AUFGABE 1 = Schreib aus den Einträgen den Abschnitt von der Zeile mit „Task: Click the redo arrow icon“ bis zum Ende der Einträge genau ab, beide Enden eingeschlossen.

TEXTAUSZUG =
Hamburg. Die Vorstellung Private Dancer auf Kampnagel stellt das „Publikum“ auf eine besondere Probe – ein Erfahrungsbericht.

„And aaaaaiaaaaiaaah will always love youhuhuhuuu“ – Whitney Houston heult um ihr Leben und ihre Liebe, und ich verharre in dramatischer Pause: Ein Arm weit nach vorne gestreckt, eine Hand am Herz. Eine Mischung aus Usain Bolts berühmter Siegerpose und einer Schnecke, die auf einer Schildkröte reitet. Hui! Und dann der gemessene Abgang zu den letzten Tönen. Majestätisches Schreiten hinter die Bühne. Das ganze Publikum applaudiert. Sich selber.

Eigentlich sollte der Besuch der Performance „Private Dancer“ im Rahmen des Internationalen Sommerfestivals auf Kampnagel nicht so enden. Angekündigt war sie als authentische Kurzfassung eines Tanztrainings, vorgeführt für jeweils einen einzigen Zuschauer. Genau: einen. In 20 Minuten schaut man zu, wie eine Tänzerin sich aufwärmt, Figuren übt, dann ein komplettes Lied – „Private Dancer“ von Tina Turner – tanzt und anschließend letzte Übungen zum Herunterkommen absolviert. Begleitet wird die komprimierte Übungseinheit von eingespielten Musikausschnitten und Anweisungen, Lob und Kritik, die 2015 auf Kamp­nagel am K3-Zentrum für Choreografie bei tatsächlichen Tanztrainings aufgezeichnet wurden. Realistische Bedingungen. Aber der Besuch einer „Private Dancer“-Aufführung ist intensiver, als es beim Lesen des Programmzettels erscheint.

Einträge zum Zeigen auf Text und Elemente:
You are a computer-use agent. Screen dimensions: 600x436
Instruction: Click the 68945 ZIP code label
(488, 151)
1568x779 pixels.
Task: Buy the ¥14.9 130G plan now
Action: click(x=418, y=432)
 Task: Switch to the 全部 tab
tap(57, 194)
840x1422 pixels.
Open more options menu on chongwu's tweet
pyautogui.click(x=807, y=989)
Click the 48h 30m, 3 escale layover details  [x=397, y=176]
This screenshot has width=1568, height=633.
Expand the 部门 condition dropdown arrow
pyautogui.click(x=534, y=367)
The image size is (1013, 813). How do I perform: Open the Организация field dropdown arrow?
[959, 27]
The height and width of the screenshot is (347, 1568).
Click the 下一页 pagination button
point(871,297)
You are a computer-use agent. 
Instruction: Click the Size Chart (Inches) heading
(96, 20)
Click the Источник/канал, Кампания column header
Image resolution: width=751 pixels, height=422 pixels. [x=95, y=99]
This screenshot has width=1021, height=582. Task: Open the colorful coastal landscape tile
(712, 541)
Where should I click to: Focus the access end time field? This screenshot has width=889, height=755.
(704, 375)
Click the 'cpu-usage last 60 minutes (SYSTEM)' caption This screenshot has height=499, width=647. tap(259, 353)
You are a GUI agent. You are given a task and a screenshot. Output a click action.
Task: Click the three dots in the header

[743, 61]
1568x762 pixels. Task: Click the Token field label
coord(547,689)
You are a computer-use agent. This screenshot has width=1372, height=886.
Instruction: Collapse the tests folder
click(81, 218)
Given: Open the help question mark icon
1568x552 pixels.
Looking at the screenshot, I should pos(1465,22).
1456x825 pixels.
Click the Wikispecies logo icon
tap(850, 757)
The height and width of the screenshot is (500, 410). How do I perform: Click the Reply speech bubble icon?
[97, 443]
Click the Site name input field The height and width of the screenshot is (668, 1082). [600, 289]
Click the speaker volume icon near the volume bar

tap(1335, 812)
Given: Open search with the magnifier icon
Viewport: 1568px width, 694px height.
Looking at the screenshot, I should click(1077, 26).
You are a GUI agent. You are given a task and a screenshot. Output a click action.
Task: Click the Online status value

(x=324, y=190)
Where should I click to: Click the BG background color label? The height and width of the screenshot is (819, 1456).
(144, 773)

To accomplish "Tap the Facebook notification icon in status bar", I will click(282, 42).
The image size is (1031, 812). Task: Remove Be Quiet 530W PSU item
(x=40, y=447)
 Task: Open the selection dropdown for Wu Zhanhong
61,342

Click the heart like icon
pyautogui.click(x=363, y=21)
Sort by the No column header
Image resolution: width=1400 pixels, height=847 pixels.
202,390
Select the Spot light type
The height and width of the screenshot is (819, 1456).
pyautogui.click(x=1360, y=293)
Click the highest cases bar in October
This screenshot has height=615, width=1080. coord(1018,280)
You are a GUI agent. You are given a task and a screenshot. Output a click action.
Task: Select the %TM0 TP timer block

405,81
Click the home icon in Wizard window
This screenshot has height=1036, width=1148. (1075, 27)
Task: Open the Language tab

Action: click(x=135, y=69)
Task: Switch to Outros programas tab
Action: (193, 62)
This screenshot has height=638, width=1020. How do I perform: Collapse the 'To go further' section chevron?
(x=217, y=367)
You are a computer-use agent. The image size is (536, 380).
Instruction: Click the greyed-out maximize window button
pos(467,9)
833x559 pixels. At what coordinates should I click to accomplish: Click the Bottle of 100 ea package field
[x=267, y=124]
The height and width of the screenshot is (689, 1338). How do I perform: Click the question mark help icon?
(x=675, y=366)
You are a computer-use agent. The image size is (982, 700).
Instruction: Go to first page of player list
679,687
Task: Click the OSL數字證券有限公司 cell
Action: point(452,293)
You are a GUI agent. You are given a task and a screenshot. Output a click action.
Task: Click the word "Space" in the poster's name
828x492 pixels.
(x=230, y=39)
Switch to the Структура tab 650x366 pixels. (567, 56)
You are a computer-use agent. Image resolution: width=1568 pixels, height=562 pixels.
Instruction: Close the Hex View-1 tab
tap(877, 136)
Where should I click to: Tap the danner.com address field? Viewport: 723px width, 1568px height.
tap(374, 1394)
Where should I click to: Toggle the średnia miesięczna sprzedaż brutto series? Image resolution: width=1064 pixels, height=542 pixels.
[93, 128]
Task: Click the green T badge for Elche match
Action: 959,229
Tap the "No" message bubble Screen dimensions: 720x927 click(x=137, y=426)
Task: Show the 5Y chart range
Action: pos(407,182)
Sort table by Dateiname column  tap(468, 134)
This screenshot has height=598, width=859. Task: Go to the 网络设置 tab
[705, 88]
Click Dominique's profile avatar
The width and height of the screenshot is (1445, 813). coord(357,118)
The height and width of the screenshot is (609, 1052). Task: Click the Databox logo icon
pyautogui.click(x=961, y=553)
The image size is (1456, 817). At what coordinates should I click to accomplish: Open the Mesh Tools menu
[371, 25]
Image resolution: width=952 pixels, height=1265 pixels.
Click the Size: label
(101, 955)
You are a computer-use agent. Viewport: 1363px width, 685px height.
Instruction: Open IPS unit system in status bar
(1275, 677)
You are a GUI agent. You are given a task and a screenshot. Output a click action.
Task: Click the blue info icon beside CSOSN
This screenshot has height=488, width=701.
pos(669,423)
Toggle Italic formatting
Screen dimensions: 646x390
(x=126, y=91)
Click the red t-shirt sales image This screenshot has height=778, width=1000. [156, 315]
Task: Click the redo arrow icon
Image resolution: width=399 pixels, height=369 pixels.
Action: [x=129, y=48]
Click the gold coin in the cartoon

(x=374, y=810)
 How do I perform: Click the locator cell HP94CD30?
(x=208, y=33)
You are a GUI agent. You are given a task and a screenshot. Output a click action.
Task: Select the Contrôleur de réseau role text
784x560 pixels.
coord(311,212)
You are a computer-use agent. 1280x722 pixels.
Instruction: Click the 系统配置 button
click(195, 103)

AUFGABE 2 = Übersetze diesen Satz aus dem Textauszug über die Tanzvorführung ins Englische: „Angekündigt war sie als authentische Kurzfassung eines Tanztrainings, vorgeführt für jeweils einen einzigen Zuschauer.“

ERGEBNIS 1 =
Task: Click the redo arrow icon
Image resolution: width=399 pixels, height=369 pixels.
Action: [x=129, y=48]
Click the gold coin in the cartoon

(x=374, y=810)
 How do I perform: Click the locator cell HP94CD30?
(x=208, y=33)
You are a GUI agent. You are given a task and a screenshot. Output a click action.
Task: Select the Contrôleur de réseau role text
784x560 pixels.
coord(311,212)
You are a computer-use agent. 1280x722 pixels.
Instruction: Click the 系统配置 button
click(195, 103)

ERGEBNIS 2 = It was announced as an authentic short version of a dance training session, performed for a single spectator at a time.